* Start Available data *
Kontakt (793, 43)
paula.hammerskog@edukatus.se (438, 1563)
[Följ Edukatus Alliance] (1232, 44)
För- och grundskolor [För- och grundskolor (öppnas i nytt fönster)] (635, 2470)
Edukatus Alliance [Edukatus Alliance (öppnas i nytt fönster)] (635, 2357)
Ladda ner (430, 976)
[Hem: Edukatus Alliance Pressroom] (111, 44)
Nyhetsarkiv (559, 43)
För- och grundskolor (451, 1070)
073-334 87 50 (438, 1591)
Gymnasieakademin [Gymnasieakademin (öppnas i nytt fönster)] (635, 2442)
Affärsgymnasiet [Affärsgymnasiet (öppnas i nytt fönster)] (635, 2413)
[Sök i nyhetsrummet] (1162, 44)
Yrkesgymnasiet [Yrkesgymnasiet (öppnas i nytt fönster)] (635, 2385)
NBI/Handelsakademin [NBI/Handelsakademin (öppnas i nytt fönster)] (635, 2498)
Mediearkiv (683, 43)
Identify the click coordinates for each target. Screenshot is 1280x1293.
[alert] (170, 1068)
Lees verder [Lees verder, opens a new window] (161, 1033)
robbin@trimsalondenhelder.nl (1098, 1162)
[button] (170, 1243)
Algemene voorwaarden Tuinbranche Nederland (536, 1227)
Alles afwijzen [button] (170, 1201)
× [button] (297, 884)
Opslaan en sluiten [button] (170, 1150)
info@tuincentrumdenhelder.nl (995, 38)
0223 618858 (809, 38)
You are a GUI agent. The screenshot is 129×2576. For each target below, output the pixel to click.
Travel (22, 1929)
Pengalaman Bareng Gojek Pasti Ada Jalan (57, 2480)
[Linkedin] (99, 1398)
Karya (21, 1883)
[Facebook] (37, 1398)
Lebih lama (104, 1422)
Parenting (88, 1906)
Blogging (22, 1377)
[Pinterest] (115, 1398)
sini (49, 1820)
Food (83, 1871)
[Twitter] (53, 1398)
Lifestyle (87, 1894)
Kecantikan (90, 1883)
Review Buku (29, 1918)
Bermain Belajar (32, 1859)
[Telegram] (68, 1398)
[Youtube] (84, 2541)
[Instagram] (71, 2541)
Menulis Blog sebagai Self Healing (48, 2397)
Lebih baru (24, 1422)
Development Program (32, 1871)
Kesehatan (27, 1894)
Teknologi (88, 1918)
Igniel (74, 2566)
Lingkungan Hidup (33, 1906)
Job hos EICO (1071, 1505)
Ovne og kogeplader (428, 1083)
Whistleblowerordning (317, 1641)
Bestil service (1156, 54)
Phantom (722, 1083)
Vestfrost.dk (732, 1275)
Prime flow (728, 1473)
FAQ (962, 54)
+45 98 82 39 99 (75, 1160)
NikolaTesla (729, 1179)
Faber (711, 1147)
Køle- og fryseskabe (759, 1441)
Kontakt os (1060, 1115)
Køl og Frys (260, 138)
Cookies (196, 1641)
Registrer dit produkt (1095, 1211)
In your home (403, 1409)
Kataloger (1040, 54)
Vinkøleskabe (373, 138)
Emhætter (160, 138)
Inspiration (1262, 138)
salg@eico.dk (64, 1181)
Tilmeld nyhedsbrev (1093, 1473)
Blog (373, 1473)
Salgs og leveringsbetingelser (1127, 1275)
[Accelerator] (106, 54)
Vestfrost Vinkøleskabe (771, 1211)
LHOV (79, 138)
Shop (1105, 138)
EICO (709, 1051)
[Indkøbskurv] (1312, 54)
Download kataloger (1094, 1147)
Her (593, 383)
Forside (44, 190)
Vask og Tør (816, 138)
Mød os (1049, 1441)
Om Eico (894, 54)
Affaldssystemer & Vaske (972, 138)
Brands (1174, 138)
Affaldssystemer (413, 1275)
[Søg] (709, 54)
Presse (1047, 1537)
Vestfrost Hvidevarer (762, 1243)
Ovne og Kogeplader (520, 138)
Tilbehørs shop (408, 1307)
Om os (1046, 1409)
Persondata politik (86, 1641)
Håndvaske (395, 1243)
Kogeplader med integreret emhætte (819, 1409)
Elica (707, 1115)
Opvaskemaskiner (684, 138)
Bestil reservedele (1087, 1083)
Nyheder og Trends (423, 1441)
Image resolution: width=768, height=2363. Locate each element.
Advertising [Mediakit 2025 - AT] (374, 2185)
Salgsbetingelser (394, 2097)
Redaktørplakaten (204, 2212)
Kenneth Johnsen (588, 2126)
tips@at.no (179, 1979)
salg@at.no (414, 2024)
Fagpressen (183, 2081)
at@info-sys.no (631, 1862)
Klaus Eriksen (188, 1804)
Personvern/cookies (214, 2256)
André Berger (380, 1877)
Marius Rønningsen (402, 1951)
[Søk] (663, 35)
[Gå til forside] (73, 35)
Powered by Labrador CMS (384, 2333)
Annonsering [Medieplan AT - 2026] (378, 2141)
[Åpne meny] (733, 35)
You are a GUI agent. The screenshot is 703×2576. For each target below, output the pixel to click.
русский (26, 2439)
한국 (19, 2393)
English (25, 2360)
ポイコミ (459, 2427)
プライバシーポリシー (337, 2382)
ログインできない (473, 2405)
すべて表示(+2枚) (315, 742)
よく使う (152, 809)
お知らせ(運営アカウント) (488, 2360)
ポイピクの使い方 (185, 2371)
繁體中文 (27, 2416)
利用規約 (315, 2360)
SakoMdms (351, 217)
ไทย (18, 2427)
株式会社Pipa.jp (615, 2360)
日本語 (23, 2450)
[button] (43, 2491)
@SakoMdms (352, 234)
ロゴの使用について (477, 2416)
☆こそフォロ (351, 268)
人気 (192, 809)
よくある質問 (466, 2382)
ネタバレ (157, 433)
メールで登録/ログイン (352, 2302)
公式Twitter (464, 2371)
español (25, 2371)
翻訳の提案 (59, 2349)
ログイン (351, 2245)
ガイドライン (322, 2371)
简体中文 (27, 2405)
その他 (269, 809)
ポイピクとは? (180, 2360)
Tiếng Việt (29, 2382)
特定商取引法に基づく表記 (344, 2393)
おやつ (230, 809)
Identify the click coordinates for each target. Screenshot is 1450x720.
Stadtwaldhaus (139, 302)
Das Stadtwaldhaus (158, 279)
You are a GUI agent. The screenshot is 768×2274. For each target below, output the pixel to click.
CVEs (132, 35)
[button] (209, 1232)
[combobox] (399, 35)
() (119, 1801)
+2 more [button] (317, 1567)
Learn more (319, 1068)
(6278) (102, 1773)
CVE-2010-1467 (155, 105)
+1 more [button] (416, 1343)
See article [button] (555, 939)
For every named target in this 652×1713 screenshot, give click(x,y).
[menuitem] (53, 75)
* End Available data *
**Task goal:** Take the stretch of the material from "[Youtube] (84, 2541)" through "Kataloger (1040, 54)" and change "Bestil service" to "Book service" wherever it appears, leaving everything else the same. Give back only those lines.

**Output:**
[Youtube] (84, 2541)
[Instagram] (71, 2541)
Menulis Blog sebagai Self Healing (48, 2397)
Lebih baru (24, 1422)
Development Program (32, 1871)
Kesehatan (27, 1894)
Teknologi (88, 1918)
Igniel (74, 2566)
Lingkungan Hidup (33, 1906)
Job hos EICO (1071, 1505)
Ovne og kogeplader (428, 1083)
Whistleblowerordning (317, 1641)
Book service (1156, 54)
Phantom (722, 1083)
Vestfrost.dk (732, 1275)
Prime flow (728, 1473)
FAQ (962, 54)
+45 98 82 39 99 (75, 1160)
NikolaTesla (729, 1179)
Faber (711, 1147)
Køle- og fryseskabe (759, 1441)
Kontakt os (1060, 1115)
Køl og Frys (260, 138)
Cookies (196, 1641)
Registrer dit produkt (1095, 1211)
In your home (403, 1409)
Kataloger (1040, 54)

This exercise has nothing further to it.